> **YOUR OBJECTIVE**
Scan the records and identify every line in which the string "agent" occurs, then return those lines.
*** TASK MATERIAL Section Begins ***
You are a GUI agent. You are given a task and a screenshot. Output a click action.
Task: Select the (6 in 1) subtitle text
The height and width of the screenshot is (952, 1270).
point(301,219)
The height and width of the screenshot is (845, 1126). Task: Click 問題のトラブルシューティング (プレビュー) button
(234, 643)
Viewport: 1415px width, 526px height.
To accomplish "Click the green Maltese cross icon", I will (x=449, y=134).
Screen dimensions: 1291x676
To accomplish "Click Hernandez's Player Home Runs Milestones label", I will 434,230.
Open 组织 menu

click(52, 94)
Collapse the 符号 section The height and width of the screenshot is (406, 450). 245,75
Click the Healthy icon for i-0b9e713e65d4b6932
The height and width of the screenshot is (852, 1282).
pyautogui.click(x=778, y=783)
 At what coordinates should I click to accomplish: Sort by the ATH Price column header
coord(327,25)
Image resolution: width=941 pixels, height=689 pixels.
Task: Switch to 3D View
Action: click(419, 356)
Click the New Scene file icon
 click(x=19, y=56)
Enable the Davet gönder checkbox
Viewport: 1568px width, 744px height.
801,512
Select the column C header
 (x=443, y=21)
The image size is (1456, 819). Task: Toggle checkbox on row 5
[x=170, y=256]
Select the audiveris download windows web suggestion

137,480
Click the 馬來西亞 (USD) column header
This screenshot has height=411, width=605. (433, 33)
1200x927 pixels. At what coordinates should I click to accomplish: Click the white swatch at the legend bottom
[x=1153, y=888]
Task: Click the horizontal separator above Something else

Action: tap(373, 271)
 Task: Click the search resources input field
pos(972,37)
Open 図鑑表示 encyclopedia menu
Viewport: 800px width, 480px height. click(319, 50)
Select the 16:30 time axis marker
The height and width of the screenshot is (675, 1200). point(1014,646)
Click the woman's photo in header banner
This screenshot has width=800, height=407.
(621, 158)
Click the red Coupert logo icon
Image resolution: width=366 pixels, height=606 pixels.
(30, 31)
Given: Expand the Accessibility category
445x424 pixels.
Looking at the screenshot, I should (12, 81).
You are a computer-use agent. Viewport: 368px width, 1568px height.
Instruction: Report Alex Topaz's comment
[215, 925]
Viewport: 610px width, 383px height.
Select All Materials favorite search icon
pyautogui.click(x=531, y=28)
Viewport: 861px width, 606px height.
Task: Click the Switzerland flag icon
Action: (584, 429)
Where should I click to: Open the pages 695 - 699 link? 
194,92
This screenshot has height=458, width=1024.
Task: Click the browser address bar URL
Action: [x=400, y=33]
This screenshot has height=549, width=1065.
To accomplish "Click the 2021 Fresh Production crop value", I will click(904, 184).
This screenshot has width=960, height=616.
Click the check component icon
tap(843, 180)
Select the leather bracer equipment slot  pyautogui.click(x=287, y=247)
*** TASK MATERIAL Section Ends ***
> **EXERCISE RESPONSE**
You are a GUI agent. You are given a task and a screenshot. Output a click action.
You are a computer-use agent. Viewport: 368px width, 1568px height.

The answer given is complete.